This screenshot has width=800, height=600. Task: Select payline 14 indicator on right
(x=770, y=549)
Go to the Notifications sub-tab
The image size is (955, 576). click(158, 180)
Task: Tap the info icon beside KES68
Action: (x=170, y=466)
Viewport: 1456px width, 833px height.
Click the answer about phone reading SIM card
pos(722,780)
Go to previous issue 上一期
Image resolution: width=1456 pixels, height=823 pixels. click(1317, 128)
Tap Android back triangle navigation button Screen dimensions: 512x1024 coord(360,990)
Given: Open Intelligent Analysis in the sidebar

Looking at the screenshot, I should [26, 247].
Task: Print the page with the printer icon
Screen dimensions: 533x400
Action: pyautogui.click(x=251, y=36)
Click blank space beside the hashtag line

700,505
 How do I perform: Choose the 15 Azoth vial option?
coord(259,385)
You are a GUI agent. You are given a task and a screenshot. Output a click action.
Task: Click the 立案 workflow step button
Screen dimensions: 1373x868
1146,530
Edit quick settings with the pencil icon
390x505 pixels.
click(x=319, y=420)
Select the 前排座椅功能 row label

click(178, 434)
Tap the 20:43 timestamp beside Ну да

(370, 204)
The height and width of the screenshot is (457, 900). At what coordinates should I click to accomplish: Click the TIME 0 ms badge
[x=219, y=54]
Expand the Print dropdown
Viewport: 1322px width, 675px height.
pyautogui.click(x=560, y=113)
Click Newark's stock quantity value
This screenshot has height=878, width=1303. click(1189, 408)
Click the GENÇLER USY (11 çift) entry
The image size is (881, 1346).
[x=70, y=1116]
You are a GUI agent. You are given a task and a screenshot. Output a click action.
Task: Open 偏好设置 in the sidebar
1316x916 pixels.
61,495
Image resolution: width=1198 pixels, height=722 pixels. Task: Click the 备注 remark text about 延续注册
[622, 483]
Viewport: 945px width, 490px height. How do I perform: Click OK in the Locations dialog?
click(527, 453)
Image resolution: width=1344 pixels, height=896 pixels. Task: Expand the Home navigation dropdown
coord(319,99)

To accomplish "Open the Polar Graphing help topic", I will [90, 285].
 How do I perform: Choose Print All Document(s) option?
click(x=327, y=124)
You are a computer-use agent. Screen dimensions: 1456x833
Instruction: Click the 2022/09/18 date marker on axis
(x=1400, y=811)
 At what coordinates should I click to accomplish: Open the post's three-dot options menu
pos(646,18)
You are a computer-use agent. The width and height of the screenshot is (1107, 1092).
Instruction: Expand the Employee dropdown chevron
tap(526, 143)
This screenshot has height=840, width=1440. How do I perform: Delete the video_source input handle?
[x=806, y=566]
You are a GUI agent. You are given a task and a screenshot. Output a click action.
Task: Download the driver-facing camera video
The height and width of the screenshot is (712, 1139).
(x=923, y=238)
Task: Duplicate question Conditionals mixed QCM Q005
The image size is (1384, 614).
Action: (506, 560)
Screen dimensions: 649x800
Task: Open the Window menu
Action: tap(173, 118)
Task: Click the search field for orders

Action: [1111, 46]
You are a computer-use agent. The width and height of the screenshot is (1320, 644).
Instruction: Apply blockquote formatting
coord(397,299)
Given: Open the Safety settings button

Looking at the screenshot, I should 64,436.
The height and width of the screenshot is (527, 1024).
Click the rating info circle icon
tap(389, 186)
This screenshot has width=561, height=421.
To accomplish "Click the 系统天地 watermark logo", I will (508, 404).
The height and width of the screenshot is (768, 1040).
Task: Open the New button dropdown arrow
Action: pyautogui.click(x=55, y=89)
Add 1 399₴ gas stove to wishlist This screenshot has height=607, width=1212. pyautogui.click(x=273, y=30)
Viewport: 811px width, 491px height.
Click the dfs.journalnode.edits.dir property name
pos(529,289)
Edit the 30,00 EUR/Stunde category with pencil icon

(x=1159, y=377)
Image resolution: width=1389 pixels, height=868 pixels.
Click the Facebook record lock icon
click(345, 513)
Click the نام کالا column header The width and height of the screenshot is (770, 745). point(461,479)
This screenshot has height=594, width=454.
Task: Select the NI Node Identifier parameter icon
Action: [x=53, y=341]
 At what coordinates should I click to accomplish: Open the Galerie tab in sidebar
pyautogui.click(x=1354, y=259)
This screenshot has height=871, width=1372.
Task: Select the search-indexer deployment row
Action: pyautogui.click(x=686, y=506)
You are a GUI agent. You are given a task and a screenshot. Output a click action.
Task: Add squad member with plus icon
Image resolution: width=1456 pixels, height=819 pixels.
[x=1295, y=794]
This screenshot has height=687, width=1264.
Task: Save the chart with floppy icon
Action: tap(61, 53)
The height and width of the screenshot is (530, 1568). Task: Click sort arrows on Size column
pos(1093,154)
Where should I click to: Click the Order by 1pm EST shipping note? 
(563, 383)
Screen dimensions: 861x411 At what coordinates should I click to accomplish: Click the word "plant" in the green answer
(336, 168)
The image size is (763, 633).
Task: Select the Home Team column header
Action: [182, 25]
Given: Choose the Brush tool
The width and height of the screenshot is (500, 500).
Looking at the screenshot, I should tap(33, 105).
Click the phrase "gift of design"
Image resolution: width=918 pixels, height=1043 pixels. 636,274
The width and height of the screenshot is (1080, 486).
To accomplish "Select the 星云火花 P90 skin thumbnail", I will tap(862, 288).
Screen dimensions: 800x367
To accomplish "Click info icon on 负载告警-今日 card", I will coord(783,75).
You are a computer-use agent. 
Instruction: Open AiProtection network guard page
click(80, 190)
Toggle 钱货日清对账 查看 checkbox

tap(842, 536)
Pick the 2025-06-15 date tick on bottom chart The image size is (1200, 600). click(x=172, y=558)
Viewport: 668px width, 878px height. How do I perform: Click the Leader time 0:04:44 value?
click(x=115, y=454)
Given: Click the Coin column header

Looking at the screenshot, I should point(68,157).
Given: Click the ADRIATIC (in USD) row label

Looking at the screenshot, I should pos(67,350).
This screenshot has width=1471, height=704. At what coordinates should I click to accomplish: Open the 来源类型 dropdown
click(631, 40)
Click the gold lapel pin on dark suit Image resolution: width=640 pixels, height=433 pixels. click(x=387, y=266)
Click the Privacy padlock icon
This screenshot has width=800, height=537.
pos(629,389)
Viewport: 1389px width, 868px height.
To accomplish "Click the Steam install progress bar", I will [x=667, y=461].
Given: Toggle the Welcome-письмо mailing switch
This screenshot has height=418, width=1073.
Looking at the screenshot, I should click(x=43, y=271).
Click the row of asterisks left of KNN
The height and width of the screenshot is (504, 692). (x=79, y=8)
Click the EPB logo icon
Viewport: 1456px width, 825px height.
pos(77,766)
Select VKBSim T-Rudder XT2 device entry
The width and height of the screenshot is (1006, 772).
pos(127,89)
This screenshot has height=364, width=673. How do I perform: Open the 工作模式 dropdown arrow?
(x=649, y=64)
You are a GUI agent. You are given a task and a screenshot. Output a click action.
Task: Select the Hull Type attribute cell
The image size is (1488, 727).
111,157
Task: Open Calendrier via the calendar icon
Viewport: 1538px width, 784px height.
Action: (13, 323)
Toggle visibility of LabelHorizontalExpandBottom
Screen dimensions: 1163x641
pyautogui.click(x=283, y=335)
+ + +
The full set of records above must be reproduced exactly in the reply.

EXERCISE SOLUTION:
This screenshot has width=800, height=600. Task: Select payline 14 indicator on right
(x=770, y=549)
Go to the Notifications sub-tab
The image size is (955, 576). click(158, 180)
Task: Tap the info icon beside KES68
Action: (x=170, y=466)
Viewport: 1456px width, 833px height.
Click the answer about phone reading SIM card
pos(722,780)
Go to previous issue 上一期
Image resolution: width=1456 pixels, height=823 pixels. click(1317, 128)
Tap Android back triangle navigation button Screen dimensions: 512x1024 coord(360,990)
Given: Open Intelligent Analysis in the sidebar

Looking at the screenshot, I should [26, 247].
Task: Print the page with the printer icon
Screen dimensions: 533x400
Action: pyautogui.click(x=251, y=36)
Click blank space beside the hashtag line

700,505
 How do I perform: Choose the 15 Azoth vial option?
coord(259,385)
You are a GUI agent. You are given a task and a screenshot. Output a click action.
Task: Click the 立案 workflow step button
Screen dimensions: 1373x868
1146,530
Edit quick settings with the pencil icon
390x505 pixels.
click(x=319, y=420)
Select the 前排座椅功能 row label

click(178, 434)
Tap the 20:43 timestamp beside Ну да

(370, 204)
The height and width of the screenshot is (457, 900). At what coordinates should I click to accomplish: Click the TIME 0 ms badge
[x=219, y=54]
Expand the Print dropdown
Viewport: 1322px width, 675px height.
pyautogui.click(x=560, y=113)
Click Newark's stock quantity value
This screenshot has height=878, width=1303. click(1189, 408)
Click the GENÇLER USY (11 çift) entry
The image size is (881, 1346).
[x=70, y=1116]
You are a GUI agent. You are given a task and a screenshot. Output a click action.
Task: Open 偏好设置 in the sidebar
1316x916 pixels.
61,495
Image resolution: width=1198 pixels, height=722 pixels. Task: Click the 备注 remark text about 延续注册
[622, 483]
Viewport: 945px width, 490px height. How do I perform: Click OK in the Locations dialog?
click(527, 453)
Image resolution: width=1344 pixels, height=896 pixels. Task: Expand the Home navigation dropdown
coord(319,99)

To accomplish "Open the Polar Graphing help topic", I will [90, 285].
 How do I perform: Choose Print All Document(s) option?
click(x=327, y=124)
You are a computer-use agent. Screen dimensions: 1456x833
Instruction: Click the 2022/09/18 date marker on axis
(x=1400, y=811)
 At what coordinates should I click to accomplish: Open the post's three-dot options menu
pos(646,18)
You are a computer-use agent. The width and height of the screenshot is (1107, 1092).
Instruction: Expand the Employee dropdown chevron
tap(526, 143)
This screenshot has height=840, width=1440. How do I perform: Delete the video_source input handle?
[x=806, y=566]
You are a GUI agent. You are given a task and a screenshot. Output a click action.
Task: Download the driver-facing camera video
The height and width of the screenshot is (712, 1139).
(x=923, y=238)
Task: Duplicate question Conditionals mixed QCM Q005
The image size is (1384, 614).
Action: (506, 560)
Screen dimensions: 649x800
Task: Open the Window menu
Action: tap(173, 118)
Task: Click the search field for orders

Action: [1111, 46]
You are a computer-use agent. The width and height of the screenshot is (1320, 644).
Instruction: Apply blockquote formatting
coord(397,299)
Given: Open the Safety settings button

Looking at the screenshot, I should 64,436.
The height and width of the screenshot is (527, 1024).
Click the rating info circle icon
tap(389, 186)
This screenshot has width=561, height=421.
To accomplish "Click the 系统天地 watermark logo", I will (508, 404).
The height and width of the screenshot is (768, 1040).
Task: Open the New button dropdown arrow
Action: pyautogui.click(x=55, y=89)
Add 1 399₴ gas stove to wishlist This screenshot has height=607, width=1212. pyautogui.click(x=273, y=30)
Viewport: 811px width, 491px height.
Click the dfs.journalnode.edits.dir property name
pos(529,289)
Edit the 30,00 EUR/Stunde category with pencil icon

(x=1159, y=377)
Image resolution: width=1389 pixels, height=868 pixels.
Click the Facebook record lock icon
click(345, 513)
Click the نام کالا column header The width and height of the screenshot is (770, 745). point(461,479)
This screenshot has height=594, width=454.
Task: Select the NI Node Identifier parameter icon
Action: [x=53, y=341]
 At what coordinates should I click to accomplish: Open the Galerie tab in sidebar
pyautogui.click(x=1354, y=259)
This screenshot has height=871, width=1372.
Task: Select the search-indexer deployment row
Action: pyautogui.click(x=686, y=506)
You are a GUI agent. You are given a task and a screenshot. Output a click action.
Task: Add squad member with plus icon
Image resolution: width=1456 pixels, height=819 pixels.
[x=1295, y=794]
This screenshot has height=687, width=1264.
Task: Save the chart with floppy icon
Action: tap(61, 53)
The height and width of the screenshot is (530, 1568). Task: Click sort arrows on Size column
pos(1093,154)
Where should I click to: Click the Order by 1pm EST shipping note? 
(563, 383)
Screen dimensions: 861x411 At what coordinates should I click to accomplish: Click the word "plant" in the green answer
(336, 168)
The image size is (763, 633).
Task: Select the Home Team column header
Action: [182, 25]
Given: Choose the Brush tool
The width and height of the screenshot is (500, 500).
Looking at the screenshot, I should tap(33, 105).
Click the phrase "gift of design"
Image resolution: width=918 pixels, height=1043 pixels. 636,274
The width and height of the screenshot is (1080, 486).
To accomplish "Select the 星云火花 P90 skin thumbnail", I will tap(862, 288).
Screen dimensions: 800x367
To accomplish "Click info icon on 负载告警-今日 card", I will coord(783,75).
You are a computer-use agent. 
Instruction: Open AiProtection network guard page
click(80, 190)
Toggle 钱货日清对账 查看 checkbox

tap(842, 536)
Pick the 2025-06-15 date tick on bottom chart The image size is (1200, 600). click(x=172, y=558)
Viewport: 668px width, 878px height. How do I perform: Click the Leader time 0:04:44 value?
click(x=115, y=454)
Given: Click the Coin column header

Looking at the screenshot, I should point(68,157).
Given: Click the ADRIATIC (in USD) row label

Looking at the screenshot, I should pos(67,350).
This screenshot has width=1471, height=704. At what coordinates should I click to accomplish: Open the 来源类型 dropdown
click(631, 40)
Click the gold lapel pin on dark suit Image resolution: width=640 pixels, height=433 pixels. click(x=387, y=266)
Click the Privacy padlock icon
This screenshot has width=800, height=537.
pos(629,389)
Viewport: 1389px width, 868px height.
To accomplish "Click the Steam install progress bar", I will [x=667, y=461].
Given: Toggle the Welcome-письмо mailing switch
This screenshot has height=418, width=1073.
Looking at the screenshot, I should click(x=43, y=271).
Click the row of asterisks left of KNN
The height and width of the screenshot is (504, 692). (x=79, y=8)
Click the EPB logo icon
Viewport: 1456px width, 825px height.
pos(77,766)
Select VKBSim T-Rudder XT2 device entry
The width and height of the screenshot is (1006, 772).
pos(127,89)
This screenshot has height=364, width=673. How do I perform: Open the 工作模式 dropdown arrow?
(x=649, y=64)
You are a GUI agent. You are given a task and a screenshot. Output a click action.
Task: Select the Hull Type attribute cell
The image size is (1488, 727).
111,157
Task: Open Calendrier via the calendar icon
Viewport: 1538px width, 784px height.
Action: (13, 323)
Toggle visibility of LabelHorizontalExpandBottom
Screen dimensions: 1163x641
pyautogui.click(x=283, y=335)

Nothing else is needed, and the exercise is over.